So i enabled the genius function in my Itunes. And so far I kinda like it. It plays music that I don't hear a lot and forgot that I have. So in that sense it's nice. On my list of things to do while layed up is to go through and delete all the music I do not want. There's a lot of it. The majority of my memory on my computer is probably music.
Tomorrow is the big day. Surgery day. Tons of fun. Can't wait. Really I can. I really want to walk and squat like a normal person again. But other than that I could wait a while for this. It's just so much stress and it's not worth it. It really isn't. Especially when I could have socialized health care if I'd be born in Canada. Oh well! Short term-i'm just trying to hydrate myself as much as possible until midnight so they can find a vein in me tomorrow. ugh needles. I hate needles. I wish I could listen to music during this whole thing-that would totally ease my mind. I'd relax and let them prod me as much as they wanted to-with the right music i can almost block out anything. I'll have to ask my doctor if he listens to music while he works-that would be awesome.

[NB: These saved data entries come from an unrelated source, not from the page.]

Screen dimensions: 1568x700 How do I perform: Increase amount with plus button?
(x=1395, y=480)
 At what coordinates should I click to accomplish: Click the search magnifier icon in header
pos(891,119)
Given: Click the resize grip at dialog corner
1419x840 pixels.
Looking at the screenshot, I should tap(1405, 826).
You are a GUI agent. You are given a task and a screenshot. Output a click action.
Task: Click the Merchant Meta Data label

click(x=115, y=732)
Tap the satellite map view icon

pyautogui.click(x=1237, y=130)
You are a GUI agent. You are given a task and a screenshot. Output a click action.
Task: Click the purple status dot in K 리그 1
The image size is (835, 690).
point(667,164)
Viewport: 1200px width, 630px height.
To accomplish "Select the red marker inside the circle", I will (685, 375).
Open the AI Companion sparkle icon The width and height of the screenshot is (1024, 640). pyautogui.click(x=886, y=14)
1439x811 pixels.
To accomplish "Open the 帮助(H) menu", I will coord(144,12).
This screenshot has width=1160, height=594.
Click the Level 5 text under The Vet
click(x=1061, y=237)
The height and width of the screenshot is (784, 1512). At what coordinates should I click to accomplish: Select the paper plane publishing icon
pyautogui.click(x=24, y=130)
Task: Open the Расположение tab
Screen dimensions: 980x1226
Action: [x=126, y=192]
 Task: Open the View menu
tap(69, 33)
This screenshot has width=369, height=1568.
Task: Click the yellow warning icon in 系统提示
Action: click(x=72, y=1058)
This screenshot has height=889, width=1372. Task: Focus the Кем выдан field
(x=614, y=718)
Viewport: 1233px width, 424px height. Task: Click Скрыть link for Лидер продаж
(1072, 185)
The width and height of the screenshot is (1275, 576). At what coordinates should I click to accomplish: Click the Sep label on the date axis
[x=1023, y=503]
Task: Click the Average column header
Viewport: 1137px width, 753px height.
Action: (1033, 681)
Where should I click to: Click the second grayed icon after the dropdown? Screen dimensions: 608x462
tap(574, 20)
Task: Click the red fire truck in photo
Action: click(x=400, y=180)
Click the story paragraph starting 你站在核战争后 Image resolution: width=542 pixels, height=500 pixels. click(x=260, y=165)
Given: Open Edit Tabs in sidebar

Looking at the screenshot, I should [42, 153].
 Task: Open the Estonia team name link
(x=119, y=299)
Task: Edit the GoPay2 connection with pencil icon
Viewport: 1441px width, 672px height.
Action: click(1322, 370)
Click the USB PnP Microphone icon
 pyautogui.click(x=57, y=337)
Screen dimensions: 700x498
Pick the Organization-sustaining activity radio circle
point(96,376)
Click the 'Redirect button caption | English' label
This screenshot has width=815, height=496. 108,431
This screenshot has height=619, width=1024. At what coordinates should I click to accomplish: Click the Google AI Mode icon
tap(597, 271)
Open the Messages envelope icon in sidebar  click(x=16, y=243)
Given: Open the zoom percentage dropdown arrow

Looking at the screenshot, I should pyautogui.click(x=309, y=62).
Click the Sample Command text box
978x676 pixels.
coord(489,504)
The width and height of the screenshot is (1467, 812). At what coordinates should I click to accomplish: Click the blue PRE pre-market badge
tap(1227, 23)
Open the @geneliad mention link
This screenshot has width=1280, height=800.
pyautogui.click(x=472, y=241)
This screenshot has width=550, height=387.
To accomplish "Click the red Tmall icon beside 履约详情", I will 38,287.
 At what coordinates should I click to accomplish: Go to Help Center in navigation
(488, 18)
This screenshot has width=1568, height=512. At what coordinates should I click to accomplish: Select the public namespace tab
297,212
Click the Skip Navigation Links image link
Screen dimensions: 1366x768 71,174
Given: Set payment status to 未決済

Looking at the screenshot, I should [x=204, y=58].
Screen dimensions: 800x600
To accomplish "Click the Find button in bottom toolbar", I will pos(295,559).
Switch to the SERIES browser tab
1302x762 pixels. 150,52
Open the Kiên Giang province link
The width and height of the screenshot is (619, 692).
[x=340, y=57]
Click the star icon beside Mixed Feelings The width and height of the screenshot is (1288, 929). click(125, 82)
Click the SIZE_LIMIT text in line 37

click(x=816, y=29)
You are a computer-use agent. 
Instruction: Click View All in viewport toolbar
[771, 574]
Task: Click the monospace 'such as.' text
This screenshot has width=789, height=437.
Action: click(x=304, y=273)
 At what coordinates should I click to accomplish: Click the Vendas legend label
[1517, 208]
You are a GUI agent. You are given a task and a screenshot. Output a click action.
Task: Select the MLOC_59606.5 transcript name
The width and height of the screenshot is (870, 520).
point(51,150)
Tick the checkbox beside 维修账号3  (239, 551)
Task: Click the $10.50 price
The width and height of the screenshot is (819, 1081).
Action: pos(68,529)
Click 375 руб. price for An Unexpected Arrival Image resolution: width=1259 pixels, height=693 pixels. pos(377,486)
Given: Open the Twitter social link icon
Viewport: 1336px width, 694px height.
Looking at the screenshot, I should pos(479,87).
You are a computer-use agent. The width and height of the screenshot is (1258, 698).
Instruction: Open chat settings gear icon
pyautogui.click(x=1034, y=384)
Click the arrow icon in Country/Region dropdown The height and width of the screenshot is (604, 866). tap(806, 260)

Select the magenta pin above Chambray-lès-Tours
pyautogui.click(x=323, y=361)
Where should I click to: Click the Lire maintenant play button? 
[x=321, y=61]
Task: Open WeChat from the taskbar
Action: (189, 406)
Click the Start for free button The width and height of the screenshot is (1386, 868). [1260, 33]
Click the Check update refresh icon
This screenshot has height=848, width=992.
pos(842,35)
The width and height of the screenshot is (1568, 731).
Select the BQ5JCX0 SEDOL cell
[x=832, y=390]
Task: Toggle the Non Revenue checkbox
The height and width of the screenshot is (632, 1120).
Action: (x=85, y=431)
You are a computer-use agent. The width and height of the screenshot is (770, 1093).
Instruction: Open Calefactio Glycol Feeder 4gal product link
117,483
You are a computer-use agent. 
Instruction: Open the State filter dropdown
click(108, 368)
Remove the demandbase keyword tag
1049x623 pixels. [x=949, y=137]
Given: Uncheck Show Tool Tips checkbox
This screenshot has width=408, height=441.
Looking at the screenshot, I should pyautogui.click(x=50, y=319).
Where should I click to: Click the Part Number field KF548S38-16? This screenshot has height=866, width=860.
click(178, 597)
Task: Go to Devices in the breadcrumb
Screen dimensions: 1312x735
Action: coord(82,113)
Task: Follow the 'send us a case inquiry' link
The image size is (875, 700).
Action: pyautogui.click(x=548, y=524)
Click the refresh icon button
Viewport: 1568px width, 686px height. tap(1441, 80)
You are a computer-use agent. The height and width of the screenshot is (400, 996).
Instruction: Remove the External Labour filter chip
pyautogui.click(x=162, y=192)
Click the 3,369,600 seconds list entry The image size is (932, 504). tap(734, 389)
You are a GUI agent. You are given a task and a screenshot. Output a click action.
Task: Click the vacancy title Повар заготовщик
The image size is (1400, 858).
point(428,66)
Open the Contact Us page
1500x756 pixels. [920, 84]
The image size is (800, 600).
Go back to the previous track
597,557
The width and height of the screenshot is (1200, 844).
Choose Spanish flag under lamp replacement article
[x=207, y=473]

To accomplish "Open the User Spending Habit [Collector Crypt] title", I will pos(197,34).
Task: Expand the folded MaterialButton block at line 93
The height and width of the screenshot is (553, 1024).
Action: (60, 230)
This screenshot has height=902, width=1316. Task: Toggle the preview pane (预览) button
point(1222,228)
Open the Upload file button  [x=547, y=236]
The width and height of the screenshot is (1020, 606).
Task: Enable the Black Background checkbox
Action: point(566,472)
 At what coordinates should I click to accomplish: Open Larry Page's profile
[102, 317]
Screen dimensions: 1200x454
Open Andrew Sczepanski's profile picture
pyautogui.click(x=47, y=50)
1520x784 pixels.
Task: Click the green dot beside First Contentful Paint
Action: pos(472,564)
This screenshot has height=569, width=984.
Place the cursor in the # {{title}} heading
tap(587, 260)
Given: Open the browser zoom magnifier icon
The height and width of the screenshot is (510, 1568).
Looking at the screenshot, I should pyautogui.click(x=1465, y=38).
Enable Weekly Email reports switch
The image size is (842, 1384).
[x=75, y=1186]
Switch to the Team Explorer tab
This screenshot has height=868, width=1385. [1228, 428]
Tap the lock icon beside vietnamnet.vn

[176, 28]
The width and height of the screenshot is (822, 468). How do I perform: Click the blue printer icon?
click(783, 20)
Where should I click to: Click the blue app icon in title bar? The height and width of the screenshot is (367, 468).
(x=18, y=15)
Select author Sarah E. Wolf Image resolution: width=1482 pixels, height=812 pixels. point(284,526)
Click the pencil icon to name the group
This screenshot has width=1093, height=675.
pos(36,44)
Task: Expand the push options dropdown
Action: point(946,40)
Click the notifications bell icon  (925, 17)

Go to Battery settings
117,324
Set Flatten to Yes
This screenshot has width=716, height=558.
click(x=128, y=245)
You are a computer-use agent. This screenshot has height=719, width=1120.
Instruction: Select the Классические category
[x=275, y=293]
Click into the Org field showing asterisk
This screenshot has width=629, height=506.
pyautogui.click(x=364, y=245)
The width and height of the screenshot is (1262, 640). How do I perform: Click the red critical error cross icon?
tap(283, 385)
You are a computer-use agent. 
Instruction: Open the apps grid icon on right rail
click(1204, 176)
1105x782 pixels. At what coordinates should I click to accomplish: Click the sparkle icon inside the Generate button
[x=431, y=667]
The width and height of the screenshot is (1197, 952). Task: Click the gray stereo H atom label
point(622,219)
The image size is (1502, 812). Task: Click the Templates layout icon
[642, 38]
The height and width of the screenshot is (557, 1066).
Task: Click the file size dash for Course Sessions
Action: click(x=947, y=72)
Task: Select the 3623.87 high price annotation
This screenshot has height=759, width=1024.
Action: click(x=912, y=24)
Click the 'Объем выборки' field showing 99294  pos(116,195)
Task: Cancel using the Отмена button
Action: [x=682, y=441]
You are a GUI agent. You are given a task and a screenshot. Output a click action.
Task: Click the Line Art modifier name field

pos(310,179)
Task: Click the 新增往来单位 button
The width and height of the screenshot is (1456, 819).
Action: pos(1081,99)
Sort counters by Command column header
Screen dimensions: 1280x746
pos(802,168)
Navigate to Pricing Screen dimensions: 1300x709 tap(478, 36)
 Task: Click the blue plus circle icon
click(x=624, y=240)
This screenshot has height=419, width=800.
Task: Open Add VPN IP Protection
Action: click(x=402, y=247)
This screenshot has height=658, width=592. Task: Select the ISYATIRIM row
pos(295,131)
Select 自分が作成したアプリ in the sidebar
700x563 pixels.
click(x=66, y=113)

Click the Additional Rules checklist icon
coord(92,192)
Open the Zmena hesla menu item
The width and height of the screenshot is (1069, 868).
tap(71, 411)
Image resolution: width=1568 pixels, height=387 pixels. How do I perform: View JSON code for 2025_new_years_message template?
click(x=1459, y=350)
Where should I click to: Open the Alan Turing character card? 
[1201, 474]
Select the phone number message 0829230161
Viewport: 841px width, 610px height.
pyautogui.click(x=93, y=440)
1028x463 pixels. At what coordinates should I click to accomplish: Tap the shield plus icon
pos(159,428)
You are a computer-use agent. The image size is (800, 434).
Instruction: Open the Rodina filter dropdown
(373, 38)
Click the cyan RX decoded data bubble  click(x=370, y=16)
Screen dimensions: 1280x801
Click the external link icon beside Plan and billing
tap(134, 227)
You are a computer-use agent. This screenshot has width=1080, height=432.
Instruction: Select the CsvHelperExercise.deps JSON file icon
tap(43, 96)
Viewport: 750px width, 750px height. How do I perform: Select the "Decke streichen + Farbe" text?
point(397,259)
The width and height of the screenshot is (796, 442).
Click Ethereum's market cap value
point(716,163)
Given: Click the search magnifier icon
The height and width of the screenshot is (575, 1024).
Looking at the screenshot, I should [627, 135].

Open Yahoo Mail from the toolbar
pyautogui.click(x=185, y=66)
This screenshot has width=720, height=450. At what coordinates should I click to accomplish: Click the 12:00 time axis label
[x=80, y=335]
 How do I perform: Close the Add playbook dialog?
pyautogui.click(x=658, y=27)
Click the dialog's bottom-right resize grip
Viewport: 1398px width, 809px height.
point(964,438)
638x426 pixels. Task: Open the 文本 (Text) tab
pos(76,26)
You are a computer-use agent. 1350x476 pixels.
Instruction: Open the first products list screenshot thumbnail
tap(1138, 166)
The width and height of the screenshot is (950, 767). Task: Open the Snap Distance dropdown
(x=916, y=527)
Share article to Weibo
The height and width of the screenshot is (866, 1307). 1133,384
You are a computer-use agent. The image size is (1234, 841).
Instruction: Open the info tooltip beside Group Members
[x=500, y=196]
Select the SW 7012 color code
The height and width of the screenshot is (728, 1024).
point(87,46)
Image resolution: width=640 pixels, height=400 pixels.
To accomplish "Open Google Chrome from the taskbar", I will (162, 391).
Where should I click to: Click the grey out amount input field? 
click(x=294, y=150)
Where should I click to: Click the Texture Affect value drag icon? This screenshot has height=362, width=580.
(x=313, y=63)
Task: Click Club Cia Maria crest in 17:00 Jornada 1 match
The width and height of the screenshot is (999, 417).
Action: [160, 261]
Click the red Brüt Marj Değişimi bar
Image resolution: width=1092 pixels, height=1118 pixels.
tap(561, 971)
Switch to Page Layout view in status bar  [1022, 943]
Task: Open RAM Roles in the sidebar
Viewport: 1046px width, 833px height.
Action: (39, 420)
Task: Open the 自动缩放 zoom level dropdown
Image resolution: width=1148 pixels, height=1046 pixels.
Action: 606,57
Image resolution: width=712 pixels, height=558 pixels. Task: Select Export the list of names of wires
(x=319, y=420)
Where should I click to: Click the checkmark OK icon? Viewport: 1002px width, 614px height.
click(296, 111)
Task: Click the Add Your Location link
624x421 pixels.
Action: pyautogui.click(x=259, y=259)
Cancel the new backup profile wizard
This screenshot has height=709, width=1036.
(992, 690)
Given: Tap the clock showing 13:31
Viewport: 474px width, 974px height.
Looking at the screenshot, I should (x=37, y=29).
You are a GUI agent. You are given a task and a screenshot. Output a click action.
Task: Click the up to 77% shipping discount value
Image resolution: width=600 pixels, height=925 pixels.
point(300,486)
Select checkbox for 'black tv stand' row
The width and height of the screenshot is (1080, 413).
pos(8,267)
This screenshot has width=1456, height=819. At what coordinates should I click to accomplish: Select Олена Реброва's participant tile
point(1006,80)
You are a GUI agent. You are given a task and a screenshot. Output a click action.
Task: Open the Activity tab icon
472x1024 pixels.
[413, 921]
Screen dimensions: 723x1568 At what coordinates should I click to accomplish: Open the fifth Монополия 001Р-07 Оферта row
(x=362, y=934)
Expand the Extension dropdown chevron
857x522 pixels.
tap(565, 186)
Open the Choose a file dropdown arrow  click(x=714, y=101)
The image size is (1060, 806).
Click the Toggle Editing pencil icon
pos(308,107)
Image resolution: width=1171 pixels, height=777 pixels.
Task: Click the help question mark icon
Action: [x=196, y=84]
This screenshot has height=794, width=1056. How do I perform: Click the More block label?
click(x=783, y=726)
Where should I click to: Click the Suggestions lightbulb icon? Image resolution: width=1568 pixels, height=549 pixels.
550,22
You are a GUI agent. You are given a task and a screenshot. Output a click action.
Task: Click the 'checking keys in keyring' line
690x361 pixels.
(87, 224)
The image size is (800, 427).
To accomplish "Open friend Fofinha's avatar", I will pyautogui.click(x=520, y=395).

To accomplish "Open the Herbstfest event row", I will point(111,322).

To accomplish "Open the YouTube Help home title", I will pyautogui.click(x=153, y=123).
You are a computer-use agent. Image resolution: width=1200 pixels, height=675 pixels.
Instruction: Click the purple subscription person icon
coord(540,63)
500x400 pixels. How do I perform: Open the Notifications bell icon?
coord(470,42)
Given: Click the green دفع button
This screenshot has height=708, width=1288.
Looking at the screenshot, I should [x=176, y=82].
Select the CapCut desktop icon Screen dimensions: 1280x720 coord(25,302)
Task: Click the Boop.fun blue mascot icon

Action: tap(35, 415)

Took the parents around a bit today. I even got them on a train to go downtown. Crazy i know-but they did it. We saw a bit of the zoo and walked around my hood a bit. Tomorrow they get to see my store before the surgery. Because, of course, i can't go too long without going to a Barnes and Noble. I guess it's nice to like where you work and be proud of the company you work for. Not everyone has that. And as much as I complain, it's hard to see myself anywhere else for a while.
I don't imagine it'll be easy to sleep tonight. As much as I'd like to think it will be-I'm not holding my breath. If my parents weren't sleeping in the other room I'd question whether all of this was really happening.